EXERCISE AIM: Every line with "print" in it must be copied from the data.
[[ EXTRACTED INFORMATION, beginning ]]
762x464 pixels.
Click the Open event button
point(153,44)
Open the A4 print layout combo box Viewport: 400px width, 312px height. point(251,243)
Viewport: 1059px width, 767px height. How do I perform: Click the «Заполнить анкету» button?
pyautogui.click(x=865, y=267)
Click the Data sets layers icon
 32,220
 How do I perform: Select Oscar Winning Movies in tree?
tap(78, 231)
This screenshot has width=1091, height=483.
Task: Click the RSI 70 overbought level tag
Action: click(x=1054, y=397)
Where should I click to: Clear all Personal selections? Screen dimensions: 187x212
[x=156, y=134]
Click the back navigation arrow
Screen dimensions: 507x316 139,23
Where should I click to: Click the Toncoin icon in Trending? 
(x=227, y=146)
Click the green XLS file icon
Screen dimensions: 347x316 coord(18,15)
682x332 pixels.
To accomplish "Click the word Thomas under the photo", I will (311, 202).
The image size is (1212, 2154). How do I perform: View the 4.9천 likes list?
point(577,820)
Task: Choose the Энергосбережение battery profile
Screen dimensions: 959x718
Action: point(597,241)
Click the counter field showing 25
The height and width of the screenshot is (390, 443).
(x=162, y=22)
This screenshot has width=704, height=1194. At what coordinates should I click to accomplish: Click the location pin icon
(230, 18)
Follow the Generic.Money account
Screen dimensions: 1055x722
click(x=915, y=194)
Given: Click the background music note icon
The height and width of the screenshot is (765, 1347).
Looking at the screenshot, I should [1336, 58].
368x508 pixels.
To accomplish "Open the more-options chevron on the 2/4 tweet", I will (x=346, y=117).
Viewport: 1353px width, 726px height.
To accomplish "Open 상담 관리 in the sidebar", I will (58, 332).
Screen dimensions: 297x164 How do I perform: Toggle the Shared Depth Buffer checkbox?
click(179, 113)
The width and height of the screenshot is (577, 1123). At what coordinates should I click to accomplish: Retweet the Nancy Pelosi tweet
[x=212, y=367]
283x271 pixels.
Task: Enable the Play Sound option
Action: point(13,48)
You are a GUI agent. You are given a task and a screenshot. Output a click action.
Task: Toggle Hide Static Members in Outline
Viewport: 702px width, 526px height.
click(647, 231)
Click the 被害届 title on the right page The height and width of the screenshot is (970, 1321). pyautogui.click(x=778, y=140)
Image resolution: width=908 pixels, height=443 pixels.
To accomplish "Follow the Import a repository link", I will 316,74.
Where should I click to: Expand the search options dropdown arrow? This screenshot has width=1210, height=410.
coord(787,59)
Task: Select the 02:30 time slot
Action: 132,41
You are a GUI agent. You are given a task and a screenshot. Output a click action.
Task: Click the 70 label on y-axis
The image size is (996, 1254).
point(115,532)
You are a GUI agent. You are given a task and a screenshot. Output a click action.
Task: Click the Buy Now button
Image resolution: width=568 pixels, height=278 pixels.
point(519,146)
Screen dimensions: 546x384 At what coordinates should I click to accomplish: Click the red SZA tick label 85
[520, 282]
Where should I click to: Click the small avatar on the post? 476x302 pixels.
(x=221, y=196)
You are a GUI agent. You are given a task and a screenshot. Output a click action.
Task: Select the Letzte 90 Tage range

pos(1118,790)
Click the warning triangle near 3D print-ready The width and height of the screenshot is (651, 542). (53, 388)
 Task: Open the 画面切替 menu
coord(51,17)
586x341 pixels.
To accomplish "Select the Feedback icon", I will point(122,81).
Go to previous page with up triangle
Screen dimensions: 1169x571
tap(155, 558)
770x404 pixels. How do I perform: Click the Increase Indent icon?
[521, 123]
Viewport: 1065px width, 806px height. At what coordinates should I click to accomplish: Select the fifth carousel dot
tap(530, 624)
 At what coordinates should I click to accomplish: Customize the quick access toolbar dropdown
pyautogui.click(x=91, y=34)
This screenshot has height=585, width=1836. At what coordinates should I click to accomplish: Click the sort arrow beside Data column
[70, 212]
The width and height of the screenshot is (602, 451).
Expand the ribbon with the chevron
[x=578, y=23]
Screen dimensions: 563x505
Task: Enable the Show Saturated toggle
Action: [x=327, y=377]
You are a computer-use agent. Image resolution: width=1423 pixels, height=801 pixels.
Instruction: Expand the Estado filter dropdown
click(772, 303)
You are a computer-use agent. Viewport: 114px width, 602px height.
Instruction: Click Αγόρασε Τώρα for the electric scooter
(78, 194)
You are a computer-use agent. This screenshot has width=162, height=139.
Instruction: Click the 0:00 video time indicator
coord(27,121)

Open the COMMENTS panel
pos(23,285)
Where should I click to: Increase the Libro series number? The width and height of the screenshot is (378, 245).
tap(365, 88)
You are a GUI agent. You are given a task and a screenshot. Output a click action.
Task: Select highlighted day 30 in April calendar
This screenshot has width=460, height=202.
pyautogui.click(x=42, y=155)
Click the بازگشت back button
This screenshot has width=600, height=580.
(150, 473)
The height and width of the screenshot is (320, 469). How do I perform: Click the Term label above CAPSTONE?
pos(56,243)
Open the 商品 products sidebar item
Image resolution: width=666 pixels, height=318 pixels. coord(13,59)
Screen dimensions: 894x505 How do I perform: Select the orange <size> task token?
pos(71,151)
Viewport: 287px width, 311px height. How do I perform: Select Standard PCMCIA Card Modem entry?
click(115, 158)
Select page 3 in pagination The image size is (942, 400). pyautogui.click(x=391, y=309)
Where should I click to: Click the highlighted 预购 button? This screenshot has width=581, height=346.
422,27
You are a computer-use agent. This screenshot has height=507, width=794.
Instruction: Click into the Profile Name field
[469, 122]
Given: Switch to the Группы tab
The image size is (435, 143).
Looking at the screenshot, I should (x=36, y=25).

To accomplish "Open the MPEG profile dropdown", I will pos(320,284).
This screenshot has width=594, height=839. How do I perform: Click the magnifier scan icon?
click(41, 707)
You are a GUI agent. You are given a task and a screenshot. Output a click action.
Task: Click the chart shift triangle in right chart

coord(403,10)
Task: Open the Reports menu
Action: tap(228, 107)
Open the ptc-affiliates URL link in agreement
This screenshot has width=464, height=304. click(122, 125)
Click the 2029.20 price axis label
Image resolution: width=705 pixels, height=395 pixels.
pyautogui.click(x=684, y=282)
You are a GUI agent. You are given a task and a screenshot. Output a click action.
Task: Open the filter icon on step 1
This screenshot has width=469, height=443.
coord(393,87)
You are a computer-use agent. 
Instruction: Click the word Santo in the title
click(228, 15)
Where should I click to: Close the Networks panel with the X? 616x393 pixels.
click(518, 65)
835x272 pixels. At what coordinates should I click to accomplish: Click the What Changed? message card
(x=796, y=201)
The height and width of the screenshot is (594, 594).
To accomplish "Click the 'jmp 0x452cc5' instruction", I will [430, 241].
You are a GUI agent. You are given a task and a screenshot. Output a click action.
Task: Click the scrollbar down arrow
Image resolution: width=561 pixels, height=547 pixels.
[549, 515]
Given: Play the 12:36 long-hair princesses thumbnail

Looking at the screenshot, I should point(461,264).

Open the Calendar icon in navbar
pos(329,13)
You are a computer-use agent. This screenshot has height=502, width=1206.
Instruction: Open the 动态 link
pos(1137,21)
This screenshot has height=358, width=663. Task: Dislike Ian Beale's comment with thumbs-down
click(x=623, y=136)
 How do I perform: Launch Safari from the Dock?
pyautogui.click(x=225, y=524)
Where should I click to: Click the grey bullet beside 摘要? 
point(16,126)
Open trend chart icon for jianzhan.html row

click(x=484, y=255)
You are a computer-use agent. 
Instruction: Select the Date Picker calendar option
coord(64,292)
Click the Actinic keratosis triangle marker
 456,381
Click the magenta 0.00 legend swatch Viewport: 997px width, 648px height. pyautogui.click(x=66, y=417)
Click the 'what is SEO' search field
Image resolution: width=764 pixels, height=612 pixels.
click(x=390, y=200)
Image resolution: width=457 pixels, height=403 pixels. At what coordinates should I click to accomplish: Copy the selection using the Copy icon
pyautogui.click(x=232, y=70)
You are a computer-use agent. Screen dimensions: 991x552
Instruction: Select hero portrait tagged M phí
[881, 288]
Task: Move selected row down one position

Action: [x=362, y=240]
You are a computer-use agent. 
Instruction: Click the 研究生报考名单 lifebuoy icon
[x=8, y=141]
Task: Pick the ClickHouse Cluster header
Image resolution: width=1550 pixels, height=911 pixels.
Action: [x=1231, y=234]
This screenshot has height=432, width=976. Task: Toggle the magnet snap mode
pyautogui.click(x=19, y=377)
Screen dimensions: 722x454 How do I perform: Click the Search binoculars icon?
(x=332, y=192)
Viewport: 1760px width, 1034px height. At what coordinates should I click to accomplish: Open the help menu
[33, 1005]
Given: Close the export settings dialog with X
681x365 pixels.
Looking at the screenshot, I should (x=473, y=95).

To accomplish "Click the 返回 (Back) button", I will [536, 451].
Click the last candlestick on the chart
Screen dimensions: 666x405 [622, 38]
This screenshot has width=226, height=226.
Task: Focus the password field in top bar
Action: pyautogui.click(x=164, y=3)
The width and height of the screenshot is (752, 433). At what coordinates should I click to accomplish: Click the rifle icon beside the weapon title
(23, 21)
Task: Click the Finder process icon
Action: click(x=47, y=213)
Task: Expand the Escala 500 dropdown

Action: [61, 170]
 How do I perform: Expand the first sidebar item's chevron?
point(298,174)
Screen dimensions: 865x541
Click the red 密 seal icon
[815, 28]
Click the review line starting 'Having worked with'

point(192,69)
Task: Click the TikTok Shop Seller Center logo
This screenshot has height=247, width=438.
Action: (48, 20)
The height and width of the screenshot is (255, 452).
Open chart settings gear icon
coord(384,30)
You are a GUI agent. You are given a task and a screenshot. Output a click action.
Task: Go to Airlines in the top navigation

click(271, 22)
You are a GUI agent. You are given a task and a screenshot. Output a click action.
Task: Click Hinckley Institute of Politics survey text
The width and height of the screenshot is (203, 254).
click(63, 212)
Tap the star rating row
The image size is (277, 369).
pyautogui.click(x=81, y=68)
[[ EXTRACTED INFORMATION, end ]]
OUTPUT:
Open the A4 print layout combo box Viewport: 400px width, 312px height. point(251,243)
Click the warning triangle near 3D print-ready The width and height of the screenshot is (651, 542). (53, 388)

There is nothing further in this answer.